» **YOUR TASK**
From the listing below, copy each line where "computer" occurs.

══ RECORDS ══

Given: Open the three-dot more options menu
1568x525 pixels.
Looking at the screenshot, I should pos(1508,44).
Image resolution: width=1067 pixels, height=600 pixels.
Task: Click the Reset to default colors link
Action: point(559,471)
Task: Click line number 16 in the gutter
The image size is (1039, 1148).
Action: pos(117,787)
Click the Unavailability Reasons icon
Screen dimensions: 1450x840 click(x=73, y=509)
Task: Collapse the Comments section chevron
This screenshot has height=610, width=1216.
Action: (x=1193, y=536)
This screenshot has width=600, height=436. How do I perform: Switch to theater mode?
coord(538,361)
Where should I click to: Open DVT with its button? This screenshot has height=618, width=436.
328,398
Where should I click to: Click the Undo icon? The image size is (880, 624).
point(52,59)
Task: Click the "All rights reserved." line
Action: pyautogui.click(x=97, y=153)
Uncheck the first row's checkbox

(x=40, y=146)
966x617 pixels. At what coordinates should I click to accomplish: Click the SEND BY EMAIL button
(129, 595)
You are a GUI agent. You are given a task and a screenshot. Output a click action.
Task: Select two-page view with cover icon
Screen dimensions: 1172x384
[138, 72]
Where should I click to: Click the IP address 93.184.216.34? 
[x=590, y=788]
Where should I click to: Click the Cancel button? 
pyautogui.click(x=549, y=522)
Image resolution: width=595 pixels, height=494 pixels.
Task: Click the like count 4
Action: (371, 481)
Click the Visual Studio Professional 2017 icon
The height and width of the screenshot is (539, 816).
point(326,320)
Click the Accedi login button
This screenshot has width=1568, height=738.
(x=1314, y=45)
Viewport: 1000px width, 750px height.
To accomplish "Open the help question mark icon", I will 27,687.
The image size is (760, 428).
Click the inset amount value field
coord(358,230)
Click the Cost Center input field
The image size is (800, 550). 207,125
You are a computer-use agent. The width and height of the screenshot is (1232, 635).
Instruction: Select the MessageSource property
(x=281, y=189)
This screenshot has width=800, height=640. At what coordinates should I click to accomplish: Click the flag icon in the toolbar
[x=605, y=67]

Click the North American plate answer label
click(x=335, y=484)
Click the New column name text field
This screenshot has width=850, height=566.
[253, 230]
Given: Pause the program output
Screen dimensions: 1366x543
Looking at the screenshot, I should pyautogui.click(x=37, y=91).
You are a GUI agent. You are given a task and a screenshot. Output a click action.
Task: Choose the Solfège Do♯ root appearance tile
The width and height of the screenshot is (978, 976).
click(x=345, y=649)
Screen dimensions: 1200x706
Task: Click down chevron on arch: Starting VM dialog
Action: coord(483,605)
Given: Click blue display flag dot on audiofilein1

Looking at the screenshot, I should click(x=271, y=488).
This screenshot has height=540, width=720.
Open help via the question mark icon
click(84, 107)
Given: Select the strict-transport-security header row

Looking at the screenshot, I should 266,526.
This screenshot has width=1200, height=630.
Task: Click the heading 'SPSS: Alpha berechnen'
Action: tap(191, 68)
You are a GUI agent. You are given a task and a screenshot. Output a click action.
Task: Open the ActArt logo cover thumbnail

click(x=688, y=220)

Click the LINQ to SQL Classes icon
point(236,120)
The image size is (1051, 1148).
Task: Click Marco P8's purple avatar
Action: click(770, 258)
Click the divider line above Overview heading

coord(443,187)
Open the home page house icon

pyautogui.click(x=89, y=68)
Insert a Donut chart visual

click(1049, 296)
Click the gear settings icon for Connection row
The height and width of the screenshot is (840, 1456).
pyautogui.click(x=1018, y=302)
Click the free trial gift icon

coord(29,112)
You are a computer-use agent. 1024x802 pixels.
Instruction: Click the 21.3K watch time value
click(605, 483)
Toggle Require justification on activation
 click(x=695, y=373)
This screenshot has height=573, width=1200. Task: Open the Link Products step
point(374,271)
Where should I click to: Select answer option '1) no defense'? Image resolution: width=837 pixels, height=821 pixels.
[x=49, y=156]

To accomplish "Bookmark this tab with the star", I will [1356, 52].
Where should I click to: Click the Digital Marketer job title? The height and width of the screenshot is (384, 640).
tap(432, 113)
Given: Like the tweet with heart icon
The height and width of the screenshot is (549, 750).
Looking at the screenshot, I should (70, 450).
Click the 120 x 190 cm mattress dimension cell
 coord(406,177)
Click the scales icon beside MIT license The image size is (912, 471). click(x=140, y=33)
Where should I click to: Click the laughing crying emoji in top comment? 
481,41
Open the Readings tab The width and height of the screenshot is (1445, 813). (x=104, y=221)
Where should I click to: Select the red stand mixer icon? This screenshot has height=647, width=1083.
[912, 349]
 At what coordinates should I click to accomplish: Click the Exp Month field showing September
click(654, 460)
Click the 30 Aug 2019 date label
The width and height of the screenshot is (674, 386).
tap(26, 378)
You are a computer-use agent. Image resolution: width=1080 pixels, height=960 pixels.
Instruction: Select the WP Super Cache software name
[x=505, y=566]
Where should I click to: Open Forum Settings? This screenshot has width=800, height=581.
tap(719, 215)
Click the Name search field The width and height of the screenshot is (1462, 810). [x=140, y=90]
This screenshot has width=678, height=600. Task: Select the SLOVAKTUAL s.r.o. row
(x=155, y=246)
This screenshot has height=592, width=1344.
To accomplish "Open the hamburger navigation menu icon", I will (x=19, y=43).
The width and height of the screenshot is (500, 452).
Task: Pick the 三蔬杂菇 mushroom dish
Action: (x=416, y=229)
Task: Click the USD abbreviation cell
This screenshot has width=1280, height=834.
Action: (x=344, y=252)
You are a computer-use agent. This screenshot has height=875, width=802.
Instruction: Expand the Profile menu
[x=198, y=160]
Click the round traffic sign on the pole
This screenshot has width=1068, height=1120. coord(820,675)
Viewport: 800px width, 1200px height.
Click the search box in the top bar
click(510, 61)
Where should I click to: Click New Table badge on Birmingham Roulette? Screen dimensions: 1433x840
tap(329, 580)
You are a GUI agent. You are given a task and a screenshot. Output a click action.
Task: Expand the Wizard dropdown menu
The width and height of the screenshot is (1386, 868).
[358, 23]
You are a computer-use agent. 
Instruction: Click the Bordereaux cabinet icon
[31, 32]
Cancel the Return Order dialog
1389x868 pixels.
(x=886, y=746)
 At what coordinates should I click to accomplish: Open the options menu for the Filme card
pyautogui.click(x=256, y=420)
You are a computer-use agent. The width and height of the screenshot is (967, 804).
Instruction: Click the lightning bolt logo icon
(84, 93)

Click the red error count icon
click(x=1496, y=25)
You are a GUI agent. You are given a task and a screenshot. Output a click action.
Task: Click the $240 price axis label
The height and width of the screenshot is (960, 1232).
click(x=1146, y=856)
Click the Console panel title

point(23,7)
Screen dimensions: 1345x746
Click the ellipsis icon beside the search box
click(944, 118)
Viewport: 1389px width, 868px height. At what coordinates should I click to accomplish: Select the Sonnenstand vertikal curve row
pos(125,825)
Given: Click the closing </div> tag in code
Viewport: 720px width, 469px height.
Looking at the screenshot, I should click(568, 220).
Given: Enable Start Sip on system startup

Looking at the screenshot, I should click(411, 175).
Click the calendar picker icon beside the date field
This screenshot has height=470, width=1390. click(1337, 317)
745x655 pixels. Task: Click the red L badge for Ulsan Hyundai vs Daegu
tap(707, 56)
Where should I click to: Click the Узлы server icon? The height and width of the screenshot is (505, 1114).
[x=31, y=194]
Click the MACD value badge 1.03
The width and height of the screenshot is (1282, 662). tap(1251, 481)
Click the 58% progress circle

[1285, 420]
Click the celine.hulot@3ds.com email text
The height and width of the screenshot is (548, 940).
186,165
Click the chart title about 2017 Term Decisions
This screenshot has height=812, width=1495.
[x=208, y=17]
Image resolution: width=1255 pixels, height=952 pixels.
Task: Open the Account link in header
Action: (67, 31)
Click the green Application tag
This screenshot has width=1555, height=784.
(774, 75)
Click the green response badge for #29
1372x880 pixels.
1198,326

═══

» **YOUR SOLUTION**
You are a computer-use agent. The width and height of the screenshot is (1232, 635).
You are a computer-use agent. 1024x802 pixels.
You are a computer-use agent. Image resolution: width=1080 pixels, height=960 pixels.
You are a computer-use agent. This screenshot has height=875, width=802.
You are a computer-use agent. 
You are a computer-use agent. The width and height of the screenshot is (967, 804).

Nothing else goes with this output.